1. The Stripe webhook is the trigger
When the checkout.session.completed event fires, the webhook creates the order rows and immediately kicks off the
upscale job in the background. The customer is already on the success page - they don't know or care that this is
happening.
The important detail: the upscale call isn't awaited inside the webhook. Stripe needs a fast 200 back, otherwise it
will retry the webhook and you risk duplicate work. Next.js's after() helper turned out to be the cleanest way to run
the work after the response has been sent.
2. The upscale endpoint owns the slow step
A separate internal endpoint is the only place that talks to the upscaling model.
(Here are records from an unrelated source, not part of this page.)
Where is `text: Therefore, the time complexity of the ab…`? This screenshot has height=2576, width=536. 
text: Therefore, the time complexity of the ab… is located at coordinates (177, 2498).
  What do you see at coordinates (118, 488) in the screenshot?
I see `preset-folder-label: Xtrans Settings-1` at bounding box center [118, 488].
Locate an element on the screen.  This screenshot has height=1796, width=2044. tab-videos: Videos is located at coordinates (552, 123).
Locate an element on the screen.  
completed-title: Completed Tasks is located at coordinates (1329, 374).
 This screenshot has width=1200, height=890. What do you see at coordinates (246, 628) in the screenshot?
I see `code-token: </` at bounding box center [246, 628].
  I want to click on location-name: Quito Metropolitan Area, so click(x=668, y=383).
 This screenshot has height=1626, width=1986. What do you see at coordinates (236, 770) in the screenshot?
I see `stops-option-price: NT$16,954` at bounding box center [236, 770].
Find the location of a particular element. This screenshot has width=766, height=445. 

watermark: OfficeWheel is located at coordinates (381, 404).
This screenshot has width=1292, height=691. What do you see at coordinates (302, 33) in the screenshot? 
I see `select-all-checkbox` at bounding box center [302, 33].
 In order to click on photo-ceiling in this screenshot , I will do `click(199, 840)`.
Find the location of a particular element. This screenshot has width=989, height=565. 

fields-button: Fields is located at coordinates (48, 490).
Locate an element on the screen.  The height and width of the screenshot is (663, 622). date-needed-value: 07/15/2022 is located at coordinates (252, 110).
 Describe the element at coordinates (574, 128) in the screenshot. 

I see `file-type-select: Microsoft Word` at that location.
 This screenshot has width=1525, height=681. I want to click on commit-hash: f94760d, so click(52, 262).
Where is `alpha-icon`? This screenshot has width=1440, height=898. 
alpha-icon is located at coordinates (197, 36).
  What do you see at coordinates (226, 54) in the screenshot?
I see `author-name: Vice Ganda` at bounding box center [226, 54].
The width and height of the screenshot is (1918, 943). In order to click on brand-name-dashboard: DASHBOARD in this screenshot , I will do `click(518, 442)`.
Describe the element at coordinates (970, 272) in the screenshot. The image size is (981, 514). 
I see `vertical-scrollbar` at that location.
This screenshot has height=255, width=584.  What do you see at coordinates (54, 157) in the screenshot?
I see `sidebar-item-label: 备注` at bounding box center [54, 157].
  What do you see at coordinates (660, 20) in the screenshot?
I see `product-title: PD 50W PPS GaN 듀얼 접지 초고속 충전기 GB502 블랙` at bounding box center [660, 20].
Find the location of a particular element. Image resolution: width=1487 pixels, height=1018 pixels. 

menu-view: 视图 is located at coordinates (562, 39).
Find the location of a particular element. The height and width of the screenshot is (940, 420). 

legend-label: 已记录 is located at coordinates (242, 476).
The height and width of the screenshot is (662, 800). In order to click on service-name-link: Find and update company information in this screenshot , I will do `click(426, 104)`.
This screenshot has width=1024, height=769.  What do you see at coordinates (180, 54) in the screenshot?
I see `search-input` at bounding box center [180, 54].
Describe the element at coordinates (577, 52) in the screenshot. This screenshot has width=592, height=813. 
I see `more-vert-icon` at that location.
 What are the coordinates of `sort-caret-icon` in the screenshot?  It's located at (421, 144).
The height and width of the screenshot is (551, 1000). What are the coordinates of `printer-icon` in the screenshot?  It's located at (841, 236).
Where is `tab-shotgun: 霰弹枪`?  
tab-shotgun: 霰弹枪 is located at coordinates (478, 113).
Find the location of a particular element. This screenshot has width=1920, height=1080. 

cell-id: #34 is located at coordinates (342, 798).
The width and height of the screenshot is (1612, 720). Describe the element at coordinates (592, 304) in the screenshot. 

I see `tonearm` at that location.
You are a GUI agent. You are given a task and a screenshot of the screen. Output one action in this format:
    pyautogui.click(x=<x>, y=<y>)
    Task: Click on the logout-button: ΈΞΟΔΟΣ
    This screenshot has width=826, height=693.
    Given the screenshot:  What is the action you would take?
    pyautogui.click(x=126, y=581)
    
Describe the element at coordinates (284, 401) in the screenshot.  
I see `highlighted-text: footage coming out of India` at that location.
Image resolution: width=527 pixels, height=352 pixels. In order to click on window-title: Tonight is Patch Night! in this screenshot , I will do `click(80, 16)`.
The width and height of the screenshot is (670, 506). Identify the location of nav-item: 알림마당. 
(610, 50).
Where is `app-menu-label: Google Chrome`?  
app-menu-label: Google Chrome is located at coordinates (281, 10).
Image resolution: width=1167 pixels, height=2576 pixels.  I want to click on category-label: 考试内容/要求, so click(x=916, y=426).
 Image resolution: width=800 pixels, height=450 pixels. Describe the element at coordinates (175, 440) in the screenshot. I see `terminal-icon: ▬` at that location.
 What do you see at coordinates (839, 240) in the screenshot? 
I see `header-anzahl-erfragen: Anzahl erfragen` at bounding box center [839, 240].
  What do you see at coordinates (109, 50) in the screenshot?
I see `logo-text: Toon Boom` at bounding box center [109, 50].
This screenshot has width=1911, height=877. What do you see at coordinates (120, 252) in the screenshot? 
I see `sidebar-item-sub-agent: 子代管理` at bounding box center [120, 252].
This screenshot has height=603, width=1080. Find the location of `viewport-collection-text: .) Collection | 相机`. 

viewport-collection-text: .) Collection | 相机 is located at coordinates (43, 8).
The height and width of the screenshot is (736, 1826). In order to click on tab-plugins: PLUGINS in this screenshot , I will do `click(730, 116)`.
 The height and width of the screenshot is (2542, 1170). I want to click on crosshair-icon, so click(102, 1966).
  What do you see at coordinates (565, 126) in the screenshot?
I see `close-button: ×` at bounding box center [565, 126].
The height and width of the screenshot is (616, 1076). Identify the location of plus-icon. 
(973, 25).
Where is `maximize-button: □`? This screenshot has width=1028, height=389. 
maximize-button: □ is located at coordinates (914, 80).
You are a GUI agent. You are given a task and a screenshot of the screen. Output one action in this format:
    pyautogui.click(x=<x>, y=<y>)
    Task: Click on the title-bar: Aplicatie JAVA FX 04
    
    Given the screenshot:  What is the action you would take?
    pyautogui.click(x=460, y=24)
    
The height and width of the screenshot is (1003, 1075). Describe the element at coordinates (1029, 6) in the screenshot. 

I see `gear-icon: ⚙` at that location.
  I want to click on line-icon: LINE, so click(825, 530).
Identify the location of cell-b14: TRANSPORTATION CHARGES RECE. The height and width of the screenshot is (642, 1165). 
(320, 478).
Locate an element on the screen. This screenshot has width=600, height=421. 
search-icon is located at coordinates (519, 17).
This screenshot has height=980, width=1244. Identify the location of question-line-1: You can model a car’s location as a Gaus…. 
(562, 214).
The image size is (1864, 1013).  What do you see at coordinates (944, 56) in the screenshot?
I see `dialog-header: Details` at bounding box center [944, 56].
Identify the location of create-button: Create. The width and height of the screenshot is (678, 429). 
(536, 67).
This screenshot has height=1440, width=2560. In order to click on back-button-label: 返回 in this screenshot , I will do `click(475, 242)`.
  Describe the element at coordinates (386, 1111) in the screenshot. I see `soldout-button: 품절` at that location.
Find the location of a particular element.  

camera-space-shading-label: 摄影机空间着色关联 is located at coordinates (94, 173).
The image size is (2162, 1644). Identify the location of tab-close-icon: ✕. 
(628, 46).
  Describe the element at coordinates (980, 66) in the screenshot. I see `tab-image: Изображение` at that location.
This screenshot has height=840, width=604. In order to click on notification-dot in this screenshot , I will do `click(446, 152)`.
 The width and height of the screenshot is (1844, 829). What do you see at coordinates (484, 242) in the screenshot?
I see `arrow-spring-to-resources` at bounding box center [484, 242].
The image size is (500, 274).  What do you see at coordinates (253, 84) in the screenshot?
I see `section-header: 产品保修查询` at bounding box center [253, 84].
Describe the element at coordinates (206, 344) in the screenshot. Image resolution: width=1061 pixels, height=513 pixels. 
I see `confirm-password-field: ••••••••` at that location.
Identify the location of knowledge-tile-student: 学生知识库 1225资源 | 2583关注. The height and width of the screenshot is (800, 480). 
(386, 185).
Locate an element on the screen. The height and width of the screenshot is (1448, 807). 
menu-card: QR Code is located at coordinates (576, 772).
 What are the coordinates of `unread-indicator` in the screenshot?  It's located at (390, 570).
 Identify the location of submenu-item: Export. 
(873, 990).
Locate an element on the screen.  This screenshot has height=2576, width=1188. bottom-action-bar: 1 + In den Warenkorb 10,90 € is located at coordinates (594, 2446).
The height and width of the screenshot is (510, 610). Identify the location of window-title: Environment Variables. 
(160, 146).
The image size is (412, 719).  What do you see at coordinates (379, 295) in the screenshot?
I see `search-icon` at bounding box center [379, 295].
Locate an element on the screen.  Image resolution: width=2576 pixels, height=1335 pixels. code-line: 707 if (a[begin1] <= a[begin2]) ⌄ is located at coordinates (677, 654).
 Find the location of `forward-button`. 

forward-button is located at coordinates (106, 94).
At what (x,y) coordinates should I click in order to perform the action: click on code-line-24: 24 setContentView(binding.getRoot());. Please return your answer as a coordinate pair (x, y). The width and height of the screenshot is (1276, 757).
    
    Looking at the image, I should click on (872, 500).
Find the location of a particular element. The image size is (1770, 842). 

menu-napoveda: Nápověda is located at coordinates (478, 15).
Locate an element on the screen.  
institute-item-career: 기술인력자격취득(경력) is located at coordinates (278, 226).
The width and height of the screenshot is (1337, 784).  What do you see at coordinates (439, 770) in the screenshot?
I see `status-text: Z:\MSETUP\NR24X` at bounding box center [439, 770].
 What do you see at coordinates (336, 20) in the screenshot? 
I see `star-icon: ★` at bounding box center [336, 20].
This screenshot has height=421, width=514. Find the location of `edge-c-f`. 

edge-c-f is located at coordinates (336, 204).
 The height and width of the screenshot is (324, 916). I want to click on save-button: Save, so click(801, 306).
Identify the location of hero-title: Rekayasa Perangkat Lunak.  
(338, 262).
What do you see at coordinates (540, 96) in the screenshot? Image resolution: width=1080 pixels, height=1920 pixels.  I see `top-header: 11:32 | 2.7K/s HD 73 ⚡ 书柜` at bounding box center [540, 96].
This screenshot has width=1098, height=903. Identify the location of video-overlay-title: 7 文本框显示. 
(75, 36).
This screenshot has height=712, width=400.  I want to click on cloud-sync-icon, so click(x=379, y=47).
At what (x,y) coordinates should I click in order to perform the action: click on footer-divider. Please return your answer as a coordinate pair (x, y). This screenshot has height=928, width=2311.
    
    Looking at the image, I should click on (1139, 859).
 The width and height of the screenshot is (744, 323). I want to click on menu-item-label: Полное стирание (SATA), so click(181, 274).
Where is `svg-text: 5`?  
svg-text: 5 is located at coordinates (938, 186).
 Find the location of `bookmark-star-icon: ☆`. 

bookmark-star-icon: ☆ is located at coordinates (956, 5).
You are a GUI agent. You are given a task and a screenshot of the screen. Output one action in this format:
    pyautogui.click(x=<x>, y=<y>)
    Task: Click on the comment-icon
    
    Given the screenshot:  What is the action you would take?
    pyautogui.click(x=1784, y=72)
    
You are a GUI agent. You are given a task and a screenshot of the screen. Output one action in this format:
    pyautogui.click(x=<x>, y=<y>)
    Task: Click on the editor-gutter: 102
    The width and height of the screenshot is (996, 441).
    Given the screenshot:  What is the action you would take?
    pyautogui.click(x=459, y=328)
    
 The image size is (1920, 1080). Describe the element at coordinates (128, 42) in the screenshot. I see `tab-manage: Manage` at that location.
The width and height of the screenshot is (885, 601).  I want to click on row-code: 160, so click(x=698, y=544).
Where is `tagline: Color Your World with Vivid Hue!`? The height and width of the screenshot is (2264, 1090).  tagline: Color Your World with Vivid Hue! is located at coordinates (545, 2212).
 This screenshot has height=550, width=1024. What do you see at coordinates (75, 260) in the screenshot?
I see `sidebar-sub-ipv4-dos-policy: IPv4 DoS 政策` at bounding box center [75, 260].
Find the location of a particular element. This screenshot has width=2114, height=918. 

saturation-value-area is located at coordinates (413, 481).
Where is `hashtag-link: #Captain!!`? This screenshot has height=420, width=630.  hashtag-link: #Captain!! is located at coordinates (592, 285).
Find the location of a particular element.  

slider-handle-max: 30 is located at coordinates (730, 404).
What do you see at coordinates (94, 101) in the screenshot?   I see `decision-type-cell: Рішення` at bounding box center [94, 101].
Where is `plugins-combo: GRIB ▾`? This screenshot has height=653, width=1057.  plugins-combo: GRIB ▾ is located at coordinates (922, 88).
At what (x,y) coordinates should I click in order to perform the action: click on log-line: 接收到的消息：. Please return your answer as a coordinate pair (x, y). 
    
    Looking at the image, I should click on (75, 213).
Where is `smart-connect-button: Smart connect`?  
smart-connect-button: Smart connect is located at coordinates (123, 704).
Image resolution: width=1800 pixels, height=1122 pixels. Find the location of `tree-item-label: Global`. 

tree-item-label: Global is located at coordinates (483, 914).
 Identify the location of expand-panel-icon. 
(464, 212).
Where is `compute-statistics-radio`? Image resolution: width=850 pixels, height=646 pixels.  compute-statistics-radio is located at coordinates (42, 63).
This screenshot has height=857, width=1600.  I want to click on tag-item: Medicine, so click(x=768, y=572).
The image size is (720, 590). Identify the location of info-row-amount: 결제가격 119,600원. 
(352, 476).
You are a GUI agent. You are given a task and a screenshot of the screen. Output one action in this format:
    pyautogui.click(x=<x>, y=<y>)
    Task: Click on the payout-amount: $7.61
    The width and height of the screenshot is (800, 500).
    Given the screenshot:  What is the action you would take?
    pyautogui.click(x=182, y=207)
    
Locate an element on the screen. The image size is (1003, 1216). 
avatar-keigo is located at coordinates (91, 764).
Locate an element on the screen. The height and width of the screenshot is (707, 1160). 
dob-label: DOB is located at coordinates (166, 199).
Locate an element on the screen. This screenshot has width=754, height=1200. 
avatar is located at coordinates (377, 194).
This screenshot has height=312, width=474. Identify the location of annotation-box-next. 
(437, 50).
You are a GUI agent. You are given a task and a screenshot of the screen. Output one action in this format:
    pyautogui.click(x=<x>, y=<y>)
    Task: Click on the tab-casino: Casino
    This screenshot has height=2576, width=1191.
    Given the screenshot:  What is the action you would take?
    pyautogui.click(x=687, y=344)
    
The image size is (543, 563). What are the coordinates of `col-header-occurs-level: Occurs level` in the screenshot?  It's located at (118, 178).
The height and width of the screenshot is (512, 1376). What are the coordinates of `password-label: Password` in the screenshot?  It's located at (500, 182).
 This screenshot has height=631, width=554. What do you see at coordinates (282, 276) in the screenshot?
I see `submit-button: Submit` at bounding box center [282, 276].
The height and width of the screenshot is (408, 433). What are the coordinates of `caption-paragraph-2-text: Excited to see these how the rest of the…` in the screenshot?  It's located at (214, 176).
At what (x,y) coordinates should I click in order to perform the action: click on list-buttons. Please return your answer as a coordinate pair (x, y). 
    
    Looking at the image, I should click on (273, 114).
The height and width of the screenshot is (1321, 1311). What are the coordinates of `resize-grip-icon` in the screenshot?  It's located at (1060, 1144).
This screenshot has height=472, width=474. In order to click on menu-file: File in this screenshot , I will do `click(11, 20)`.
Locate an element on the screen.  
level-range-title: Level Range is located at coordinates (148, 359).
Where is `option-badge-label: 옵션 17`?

It writes the upscaled image back to storage, stamps the order with the print-ready asset, and hands off to Gelato for fulfilment. The order row carries enough state - current status, attempt count, when the last attempt started - for any other part of the system to pick up where things left off.
3. Failure handling, when nothing is in front of the user
Moving work to the background means the user is no longer there to see it fail. That changes what "robust" has to mean.
In the synchronous version, a failed upscale was easy: show an error, let them retry. In the async version, the customer has already paid and walked away. The system has to recover on its own.
So I added a scheduled cron job that runs every 10 minutes and looks for orders whose upscale never finished. A few details I'd have skipped in a v0 but ended up needing:
- An attempt counter so a broken job doesn't retry forever. After 3 tries the order is flagged for manual review and I get an ops alert email.
- A staleness threshold so I only retry jobs that have actually been quiet for 10 minutes - not ones that are mid-upscale right now.
- A cap on how many orders a single run will sweep, so a bad day doesn't turn into a thundering herd against the upscaling provider.
4. What the customer sees
Nothing. That's the point.
They get the order confirmation email immediately, a shipping update from Gelato a few hours later, and the poster on their doorstep. The 40-50 seconds of upscaling, the retries, the sweeps - none of it is exposed.
The broader product lesson
The lesson is a product one, not an engineering one:
Anything users have to wait for should be hidden, not optimised.
It's tempting to spend engineering effort shaving seconds off a slow step. Sometimes that's the right call. But often, the better move is to ask whether the user needs to be there at all while it happens.
If the work can be moved out of the critical path, move it. The fastest step is the one your customer never sees.